E forse non è un caso che Berlusconi accoglie l’appello di Mattarella, dichiarando nel contempo di restare all’opposizione, mentre in Sicilia, già più volte officina politica di Forza Italia e di tutto in centrodestra, nelle stanze degli azzurri, inizia la campagna acquisti e con l’occasione si “lavora” il terreno tutt’attorno la politica siciliana in cerca di nuovi grandi elettori e la cacciata di chi si ribella al “nuovo corso”.   

È il caso dei consiglieri che hanno abbandonato Forza Italia: oltre a Genovese e Caronia, anche Rossana Cannata, sorella del sindaco di Avola, ha fatto il salto della quaglia, passando a Fratelli d’Italia, dove l’ha raggiunta anche Totò Lentini, subentrato a Giuseppe Milazzo, eletto in Europa. Ci sono poi i “cambiacasacca” loro malgrado. Quelli che hanno cambiato gruppo in seguito alla scissione del loro partito. Come Luca Sammartino e Giovanni Cafeo che hanno lasciato il gruppo Pd per aderire a quello renziano di Italia Viva. Tra i pentastellati gli ultimi cinque voltagabbana a sorpresa, sono il frutto della spaccatura del M5Stelle.

Le manovre e la campagna acquisti in Forza Italia, dopo alcune preziose perdite (com’è successo a Siracusa con la deputata Rossana Cannata passata con Fratelli d’Italia). Ora Forza Italia si rafforza a vista d’occhio. E c’è già chi sente aria di bruciato; manovre che conformano la ricerca di una crescita che rinvigorisca per un preludio di campagna elettorale verso le Regionali e la candidatura alla presidenza della Regione Siciliana della regina di Forza Italia, Stefania Prestigiacomo (forse), in una formula politica, espressione delle nuova diccì di Cuffaro, che dice: “Riparto dallo scudo crociato e dai giovani per ritrovare gli ideali.

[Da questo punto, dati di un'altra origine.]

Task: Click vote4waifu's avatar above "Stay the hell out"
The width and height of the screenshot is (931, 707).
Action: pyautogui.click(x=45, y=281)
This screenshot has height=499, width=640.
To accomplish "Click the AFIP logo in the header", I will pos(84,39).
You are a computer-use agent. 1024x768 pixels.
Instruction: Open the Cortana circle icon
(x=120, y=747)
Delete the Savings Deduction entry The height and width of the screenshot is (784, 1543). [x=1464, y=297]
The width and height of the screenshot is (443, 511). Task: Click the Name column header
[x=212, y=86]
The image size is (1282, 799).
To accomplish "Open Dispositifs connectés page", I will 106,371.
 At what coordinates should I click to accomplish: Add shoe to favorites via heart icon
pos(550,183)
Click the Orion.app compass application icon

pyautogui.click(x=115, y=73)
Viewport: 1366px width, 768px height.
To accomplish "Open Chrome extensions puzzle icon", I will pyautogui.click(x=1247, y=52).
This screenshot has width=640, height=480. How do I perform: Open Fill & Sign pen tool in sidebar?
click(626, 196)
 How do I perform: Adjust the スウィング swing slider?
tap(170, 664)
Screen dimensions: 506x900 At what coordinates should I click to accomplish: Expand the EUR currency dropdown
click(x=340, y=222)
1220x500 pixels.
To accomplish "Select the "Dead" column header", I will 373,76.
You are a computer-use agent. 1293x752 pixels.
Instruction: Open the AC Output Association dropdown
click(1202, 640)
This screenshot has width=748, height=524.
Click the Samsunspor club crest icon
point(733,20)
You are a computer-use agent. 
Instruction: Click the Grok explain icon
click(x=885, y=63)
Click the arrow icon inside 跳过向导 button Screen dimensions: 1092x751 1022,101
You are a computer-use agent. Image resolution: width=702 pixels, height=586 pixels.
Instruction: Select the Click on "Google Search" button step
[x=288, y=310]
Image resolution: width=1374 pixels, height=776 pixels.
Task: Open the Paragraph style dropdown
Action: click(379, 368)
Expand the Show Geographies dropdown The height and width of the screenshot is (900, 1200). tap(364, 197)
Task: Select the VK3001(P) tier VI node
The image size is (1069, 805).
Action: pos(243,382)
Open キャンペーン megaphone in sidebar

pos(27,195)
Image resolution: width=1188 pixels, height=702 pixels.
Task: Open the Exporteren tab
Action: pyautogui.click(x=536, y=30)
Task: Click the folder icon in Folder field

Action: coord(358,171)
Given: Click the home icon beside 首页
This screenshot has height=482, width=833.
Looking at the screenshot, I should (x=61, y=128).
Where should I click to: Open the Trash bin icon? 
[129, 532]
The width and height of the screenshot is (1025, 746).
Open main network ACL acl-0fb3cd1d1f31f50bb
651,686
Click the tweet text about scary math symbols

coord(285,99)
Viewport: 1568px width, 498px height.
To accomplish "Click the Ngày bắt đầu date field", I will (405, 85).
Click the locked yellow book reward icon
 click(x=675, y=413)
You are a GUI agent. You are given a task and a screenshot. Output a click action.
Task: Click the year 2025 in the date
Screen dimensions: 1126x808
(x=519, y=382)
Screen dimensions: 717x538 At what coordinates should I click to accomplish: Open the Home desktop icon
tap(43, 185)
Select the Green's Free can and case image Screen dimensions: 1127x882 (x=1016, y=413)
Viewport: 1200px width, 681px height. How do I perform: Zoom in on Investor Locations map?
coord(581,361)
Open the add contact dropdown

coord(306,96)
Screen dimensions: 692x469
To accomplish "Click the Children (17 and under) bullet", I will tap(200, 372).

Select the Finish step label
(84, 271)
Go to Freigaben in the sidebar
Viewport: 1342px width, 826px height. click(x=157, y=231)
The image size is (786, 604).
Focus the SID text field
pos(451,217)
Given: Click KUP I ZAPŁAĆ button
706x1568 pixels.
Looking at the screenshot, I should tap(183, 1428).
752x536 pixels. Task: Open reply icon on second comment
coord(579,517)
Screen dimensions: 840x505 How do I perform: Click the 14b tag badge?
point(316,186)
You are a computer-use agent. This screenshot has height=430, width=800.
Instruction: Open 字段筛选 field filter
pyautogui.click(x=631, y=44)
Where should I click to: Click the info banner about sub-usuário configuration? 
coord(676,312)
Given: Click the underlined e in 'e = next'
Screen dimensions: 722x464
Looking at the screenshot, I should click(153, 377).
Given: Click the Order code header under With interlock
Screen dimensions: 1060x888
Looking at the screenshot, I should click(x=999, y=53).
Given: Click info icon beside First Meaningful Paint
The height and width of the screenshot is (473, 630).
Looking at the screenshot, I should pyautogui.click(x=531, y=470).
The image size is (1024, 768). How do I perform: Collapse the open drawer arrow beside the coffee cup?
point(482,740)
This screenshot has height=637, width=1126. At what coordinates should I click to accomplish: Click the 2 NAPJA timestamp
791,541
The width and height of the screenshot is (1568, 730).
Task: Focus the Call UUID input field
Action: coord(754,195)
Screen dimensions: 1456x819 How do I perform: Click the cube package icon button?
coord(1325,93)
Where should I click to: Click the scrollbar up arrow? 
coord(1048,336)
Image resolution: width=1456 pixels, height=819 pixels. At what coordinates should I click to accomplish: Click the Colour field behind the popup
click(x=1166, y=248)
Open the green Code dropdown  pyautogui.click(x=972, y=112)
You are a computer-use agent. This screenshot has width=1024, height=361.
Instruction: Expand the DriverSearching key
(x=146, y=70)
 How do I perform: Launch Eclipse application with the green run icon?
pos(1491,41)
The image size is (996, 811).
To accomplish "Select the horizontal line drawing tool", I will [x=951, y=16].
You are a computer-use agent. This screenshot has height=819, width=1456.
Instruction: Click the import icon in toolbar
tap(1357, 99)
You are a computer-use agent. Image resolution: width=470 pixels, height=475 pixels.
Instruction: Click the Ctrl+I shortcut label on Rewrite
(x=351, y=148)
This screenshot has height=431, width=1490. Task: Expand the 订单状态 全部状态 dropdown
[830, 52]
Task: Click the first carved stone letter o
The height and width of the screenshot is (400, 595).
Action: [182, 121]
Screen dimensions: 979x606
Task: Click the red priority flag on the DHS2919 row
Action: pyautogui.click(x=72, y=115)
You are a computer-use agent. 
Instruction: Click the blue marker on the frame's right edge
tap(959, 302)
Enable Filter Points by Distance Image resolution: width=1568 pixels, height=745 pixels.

C’è spazio”.

Si conferma la tesi dell’indiscrezione: Cuffaro, Miccichè e Lombardo lavorano già da tempo alla ricostruzione della vecchia DC.

A conquistare tutta la scena politica siciliana degli Azzurri, Gianfranco Miccichè con una campagna acquisti, a scapito di altri gruppi del centrodestra. Ma in molti pensano che punta a ricostruire il Centro in Sicilia, con lo zampino magico di Totò Cuffaro. Il tutto a spese dell’Udc e OraSicilia; gruppi Ars che sono stati svuotati dalle manovre di Forza Italia e non solo. Con gli Azzurri sono già passate ufficialmente tre deputate: Margherita La Rocca Ruvolo Udc, Marianna Caronia Udc poi Lega poi misto, la deputata Daniela Ternullo, accompagnata dall’onorevole Pippo Gennuso. Luisa Lantieri da OraSicilia, è data per certa in direzione Forza Italia. Tra le mosse di Miccichè appare l’ombra di Cuffaro, che mira a ricostruire la nuova DC partendo dalla Sicilia.

Tra le ambizioni di Pippo Gennuso, insiste quella di continuare nella politica a ventaglio, conformandosi alla linea politica di Forza Italia, con i suoi uomini nel contesto di una nuova fase di un rilancio politico per il partito degli Azzurri nel territorio siciliano, e l’annuncio della decisione di volersi candidare a sindaco del comune di Rosolini.

Ma è in casa Forza Italia che si rischia di innescare ancora una volta una lotta intestina, anche in vista dei cambi in giunta regionale. A Siracusa, come si ricorderà, qualche tempo fa si parlò che qualcuno voleva far fuori Edy Bandiera dalla carica di assessore, ma Micciché avrebbe evitato il peggio. Una faccenda politica che si evolve giorno dopo giorno.